Hábil partideiro das rodas de samba do Rio de Janeiro, projetado em escala nacional na segunda metade da década de 1990 como discípulo de Zeca Pagodinho, o cantor, compositor e músico carioca Dudu Nobre anda pisando em outros terreiros. Na sequência do lançamento do primeiro álbum instrumental, Cavaco de Natal (2017), o artista volta ao mercado fonográfico com single com remix do samba-exaltação Aquarela do Brasil (Ary Barroso, 1939).

Intitulado O cavaco foi pra pista, o remix lançado pelo selo Austro na última sexta-feira, 9 de fevereiro de 2018, anuncia projeto de Dudu Nobre voltado para a música eletrônica.

Com a palavra, o próprio Dudu: ?Eu sempre curti muito música eletrônica. E comecei a ver uma tendência muito bacana de misturar sonoridades características de algumas regiões com a música eletrônica.

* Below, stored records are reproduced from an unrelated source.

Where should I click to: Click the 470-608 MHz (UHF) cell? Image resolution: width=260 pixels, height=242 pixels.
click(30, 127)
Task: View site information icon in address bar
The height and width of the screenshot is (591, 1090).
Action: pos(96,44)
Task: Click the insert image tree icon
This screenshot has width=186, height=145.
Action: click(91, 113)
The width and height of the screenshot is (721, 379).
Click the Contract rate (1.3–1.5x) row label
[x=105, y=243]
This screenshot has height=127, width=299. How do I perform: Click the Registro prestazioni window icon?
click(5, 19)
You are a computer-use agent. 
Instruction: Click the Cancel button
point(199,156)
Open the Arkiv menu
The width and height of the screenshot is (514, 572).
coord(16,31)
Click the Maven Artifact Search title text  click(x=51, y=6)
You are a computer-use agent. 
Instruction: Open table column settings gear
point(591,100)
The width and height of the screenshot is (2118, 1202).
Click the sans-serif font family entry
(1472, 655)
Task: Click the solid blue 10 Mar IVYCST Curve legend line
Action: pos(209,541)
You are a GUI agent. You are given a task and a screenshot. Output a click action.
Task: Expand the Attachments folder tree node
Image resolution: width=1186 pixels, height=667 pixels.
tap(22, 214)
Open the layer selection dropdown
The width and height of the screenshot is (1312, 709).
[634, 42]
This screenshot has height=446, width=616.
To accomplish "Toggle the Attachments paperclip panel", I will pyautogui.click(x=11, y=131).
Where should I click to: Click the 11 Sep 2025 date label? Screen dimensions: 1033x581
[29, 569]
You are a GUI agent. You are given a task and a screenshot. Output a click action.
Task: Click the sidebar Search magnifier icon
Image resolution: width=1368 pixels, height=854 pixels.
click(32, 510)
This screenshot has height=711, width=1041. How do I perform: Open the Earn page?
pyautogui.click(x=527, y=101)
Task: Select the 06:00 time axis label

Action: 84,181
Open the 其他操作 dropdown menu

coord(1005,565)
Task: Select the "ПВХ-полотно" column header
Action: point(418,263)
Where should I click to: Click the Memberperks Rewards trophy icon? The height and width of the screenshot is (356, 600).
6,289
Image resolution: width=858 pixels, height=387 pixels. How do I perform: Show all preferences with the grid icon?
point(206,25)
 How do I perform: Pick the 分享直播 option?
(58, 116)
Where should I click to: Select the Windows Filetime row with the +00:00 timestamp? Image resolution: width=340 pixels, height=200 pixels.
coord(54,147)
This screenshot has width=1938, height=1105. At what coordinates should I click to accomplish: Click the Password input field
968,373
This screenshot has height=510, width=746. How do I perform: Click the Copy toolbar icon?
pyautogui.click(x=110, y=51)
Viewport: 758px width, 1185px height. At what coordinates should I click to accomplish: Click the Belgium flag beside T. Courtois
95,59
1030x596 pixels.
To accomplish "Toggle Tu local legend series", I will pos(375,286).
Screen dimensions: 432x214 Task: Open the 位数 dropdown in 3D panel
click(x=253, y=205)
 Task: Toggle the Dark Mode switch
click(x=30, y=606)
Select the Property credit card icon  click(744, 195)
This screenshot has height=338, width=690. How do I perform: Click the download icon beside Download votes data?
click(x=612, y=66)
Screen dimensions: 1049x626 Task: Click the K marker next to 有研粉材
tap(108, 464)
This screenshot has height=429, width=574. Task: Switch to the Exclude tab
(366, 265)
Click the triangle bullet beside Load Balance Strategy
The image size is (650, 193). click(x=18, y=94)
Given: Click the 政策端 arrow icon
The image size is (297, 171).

Aí surgiu a ideia de fazer esse trabalho. Numa boate em Miami, vi um cara tocando violino com percussionista e um DJ. Isso foi amadurecendo minha ideia. Estou trabalhando neste projeto instrumental e eletrônico desde 2012. A coisa foi fluindo até chegar a essa faixa, que gravei no meu estúdio", explica Dudu Nobre.